They're called what?
Profane band names are the kind of things that either make sense or don’t. Take, for example, the Butthole Surfers—to this day, still known as “BH Surfers” among TV and radio stations wary of the long arm of the FCC. It’s an amusingly crass name, and works decently as preparation for the dark psychedelics and noisy metal indulgences of the group’s ‘80s output (who knows where “Pepper” came from). Or how about Smegma, a collective of experimental musicians—I’d like to think the name is a cheeky acquiescence to the lack of commercial prospects. Starfucker, however, only makes sense as a third-grade prank on indie-pop, which, oddly enough, is what the group’s self-titled debut ends up sounding like. The music is neither confrontational nor without commercial prospects, while the lyrics eschew any grotesqueries for sing-along chants like “she / won’t have / a thing / to do / with me.”

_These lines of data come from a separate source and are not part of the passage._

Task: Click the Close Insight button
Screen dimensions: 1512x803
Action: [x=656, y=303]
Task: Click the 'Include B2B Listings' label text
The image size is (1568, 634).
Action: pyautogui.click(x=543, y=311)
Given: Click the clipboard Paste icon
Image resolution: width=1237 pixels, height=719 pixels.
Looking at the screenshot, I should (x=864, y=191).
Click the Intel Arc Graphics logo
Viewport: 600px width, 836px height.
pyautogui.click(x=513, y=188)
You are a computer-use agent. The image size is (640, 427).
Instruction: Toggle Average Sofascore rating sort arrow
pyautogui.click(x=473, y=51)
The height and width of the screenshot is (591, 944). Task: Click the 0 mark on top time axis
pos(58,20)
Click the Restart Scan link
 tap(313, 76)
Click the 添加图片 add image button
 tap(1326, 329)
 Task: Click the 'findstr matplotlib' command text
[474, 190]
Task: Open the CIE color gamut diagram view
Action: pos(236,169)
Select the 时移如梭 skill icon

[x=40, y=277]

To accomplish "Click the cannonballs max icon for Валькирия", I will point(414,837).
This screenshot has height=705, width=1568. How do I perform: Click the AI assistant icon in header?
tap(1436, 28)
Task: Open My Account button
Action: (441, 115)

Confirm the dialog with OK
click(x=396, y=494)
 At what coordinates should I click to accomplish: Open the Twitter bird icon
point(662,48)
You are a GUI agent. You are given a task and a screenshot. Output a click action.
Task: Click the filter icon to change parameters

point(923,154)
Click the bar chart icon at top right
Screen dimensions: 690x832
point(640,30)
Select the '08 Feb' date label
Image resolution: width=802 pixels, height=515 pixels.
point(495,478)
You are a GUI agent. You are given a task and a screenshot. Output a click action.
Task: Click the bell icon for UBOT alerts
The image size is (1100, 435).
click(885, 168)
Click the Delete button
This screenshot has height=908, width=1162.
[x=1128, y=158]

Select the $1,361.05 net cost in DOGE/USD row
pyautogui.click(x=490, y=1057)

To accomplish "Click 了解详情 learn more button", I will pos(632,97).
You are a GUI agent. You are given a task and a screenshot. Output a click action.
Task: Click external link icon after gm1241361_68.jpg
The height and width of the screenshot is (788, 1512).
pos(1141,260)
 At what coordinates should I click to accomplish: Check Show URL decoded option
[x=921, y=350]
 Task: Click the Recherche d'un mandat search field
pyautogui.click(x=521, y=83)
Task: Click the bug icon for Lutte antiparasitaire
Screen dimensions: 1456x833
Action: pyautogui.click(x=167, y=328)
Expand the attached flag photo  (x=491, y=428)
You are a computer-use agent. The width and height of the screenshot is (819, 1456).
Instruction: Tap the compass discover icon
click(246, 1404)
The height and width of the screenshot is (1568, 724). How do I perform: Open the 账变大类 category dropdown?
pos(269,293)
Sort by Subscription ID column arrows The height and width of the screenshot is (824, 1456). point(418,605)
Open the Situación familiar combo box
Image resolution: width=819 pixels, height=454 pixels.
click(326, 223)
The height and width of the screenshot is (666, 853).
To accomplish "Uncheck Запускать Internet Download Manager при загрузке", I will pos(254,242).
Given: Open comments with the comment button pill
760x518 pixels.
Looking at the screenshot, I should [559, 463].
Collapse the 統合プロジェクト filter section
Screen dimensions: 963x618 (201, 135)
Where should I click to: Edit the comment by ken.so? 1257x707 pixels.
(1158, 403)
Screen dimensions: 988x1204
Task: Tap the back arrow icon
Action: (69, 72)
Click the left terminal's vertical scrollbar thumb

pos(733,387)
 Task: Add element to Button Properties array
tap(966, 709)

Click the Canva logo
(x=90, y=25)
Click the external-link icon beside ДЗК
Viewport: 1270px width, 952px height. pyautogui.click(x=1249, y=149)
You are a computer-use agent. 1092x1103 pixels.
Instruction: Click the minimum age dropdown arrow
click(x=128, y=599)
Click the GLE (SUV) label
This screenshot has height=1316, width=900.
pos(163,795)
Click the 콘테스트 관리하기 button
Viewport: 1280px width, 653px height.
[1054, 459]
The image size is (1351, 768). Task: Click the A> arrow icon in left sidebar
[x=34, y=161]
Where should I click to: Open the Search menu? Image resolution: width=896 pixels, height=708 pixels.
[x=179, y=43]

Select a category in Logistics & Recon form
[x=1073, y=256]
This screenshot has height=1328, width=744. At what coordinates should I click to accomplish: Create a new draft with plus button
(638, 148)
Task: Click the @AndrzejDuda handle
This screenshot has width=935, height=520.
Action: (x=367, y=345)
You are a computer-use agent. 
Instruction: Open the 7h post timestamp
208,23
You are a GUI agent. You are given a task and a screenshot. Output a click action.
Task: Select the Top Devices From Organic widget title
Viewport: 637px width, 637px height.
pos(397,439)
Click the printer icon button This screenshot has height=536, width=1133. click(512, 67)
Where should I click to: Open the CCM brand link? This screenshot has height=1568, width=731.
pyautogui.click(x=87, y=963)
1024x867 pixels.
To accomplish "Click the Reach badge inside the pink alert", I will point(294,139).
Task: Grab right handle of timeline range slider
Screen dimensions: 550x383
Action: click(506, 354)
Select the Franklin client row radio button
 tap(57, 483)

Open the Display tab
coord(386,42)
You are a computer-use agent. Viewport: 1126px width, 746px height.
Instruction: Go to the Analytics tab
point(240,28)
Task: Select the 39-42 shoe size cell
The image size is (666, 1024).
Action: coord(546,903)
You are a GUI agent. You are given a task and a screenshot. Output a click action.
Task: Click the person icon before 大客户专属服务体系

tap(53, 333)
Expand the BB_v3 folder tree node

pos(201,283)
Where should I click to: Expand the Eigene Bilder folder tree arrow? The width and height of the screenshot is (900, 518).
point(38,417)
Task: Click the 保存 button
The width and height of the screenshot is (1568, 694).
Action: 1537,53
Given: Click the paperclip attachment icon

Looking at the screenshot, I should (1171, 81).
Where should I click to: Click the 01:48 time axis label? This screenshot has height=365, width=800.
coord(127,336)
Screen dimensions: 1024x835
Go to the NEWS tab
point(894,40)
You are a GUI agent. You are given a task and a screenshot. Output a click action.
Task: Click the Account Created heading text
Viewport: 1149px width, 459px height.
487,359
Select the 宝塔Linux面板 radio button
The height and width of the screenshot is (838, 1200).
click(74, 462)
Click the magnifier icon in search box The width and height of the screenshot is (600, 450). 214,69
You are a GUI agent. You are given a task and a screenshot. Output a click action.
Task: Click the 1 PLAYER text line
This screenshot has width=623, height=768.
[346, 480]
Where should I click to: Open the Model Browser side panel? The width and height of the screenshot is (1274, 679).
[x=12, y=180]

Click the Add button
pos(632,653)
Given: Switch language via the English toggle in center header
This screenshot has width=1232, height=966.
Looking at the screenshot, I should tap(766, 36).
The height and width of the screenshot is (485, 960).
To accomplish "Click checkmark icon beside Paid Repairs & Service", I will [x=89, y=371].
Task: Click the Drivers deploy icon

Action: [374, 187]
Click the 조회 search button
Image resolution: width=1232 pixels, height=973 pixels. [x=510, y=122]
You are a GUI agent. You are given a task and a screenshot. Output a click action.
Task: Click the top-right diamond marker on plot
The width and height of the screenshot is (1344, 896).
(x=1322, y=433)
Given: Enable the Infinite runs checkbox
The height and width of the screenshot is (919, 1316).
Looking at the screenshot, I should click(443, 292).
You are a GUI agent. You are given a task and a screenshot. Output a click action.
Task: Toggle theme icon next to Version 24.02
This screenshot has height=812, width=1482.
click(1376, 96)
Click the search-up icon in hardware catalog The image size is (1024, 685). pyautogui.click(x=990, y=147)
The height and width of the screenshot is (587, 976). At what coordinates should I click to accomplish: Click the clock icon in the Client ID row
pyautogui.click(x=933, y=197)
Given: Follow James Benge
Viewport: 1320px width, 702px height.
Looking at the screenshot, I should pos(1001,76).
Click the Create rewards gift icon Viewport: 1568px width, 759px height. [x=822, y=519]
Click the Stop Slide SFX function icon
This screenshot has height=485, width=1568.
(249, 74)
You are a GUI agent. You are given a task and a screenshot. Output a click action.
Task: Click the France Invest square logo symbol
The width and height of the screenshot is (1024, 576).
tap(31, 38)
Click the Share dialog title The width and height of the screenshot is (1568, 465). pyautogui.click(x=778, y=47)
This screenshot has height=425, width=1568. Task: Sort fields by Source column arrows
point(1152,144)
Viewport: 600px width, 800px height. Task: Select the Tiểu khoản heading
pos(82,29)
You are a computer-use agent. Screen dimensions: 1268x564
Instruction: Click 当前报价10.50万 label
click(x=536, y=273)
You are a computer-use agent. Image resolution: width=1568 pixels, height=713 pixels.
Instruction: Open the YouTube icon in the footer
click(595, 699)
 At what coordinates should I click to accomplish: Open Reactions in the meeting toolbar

Like a child learning to swear, Josh Hodges, the main man behind Starfucker, sounds like he’s discovered a brand new method of giggly self-expression. Starfucker doesn’t consist so much of songs as much as a collection of ideas, each its own avenue of indie pop sugar, bubbling to the surface. Exhibit A, and far and away the best cut here, is “German Love”, where we encounter the aforementioned sing-along lyrics. The only other words for the song are “German love / I will give it to you / give it to you / give it to you”, backed by a gently strummed acoustic guitar, some quirky synths, and a basic, chugging beat, interrupted at regular intervals by some gated percussion hits. It lasts a perfect three minutes, establishing its point without sticking around too long and making things awkward. Speaking of awkward, I’ll reiterate that for a song called “German Love” by a band called Starfucker, I wasn’t expecting something this pleasant.
Of all the song-balloons Hodges releases into the Sunday afternoon blue sky, none manage to soar higher than “German Love”, but, if nothing else, Starfucker proves that Hodges is a capable indie-pop chameleon. The two-minute mandolin rah-rah of “Laadeedaa” features the kitchen sink of twee—approved percussion, including tambourines and shakers and other jangly sorts of metals and woods. Another winner is “Rawnald Gregory Erickson the Second”, apparently named after one of Hodges’ good friends and influences. Like the rest of the album, “Rawnald”’s lyrics aren’t anything to write home about; given the burial of Hodges’ sigh-ridden vocals, it’s possible that this is intentional. Starfucker songs bear more in common with instrumental electronic pop nuggets than other indies of the moment – think why? with a sunnier disposition. Things get mighty groovy when Hodges does focus exclusively on this kind of plinky legacy, as on “Hard Smart Beta”, a lovely number with gurgling synths reminiscent of Air or Stereolab.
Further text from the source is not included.